## What to do
Read through the records. Copy each line that has the word "computer".

= Beginning of Section =

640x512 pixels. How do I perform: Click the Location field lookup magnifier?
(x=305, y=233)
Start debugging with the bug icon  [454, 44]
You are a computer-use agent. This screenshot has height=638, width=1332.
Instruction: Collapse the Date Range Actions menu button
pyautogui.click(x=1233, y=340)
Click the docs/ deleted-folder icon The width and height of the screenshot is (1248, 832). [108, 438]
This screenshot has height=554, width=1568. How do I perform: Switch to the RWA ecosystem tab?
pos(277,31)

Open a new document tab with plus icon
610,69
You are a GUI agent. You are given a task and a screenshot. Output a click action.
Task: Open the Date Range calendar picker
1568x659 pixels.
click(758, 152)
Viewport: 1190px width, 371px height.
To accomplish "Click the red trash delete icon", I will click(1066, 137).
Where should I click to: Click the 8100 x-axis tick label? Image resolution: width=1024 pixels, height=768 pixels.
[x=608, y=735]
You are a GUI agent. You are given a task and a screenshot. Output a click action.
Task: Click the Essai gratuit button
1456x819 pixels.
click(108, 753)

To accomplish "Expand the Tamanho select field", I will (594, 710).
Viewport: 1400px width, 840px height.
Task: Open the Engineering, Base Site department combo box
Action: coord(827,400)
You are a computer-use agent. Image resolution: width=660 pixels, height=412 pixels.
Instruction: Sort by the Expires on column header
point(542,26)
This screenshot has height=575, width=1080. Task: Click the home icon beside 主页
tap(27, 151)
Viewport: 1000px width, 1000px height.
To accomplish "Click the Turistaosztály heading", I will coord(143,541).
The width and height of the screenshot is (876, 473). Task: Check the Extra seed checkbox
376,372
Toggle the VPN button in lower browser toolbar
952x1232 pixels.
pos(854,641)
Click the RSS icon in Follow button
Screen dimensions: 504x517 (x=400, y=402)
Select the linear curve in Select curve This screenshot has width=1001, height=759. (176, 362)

= End of Section =

## Solution to this task
You are a computer-use agent. This screenshot has height=638, width=1332.
You are a computer-use agent. Image resolution: width=660 pixels, height=412 pixels.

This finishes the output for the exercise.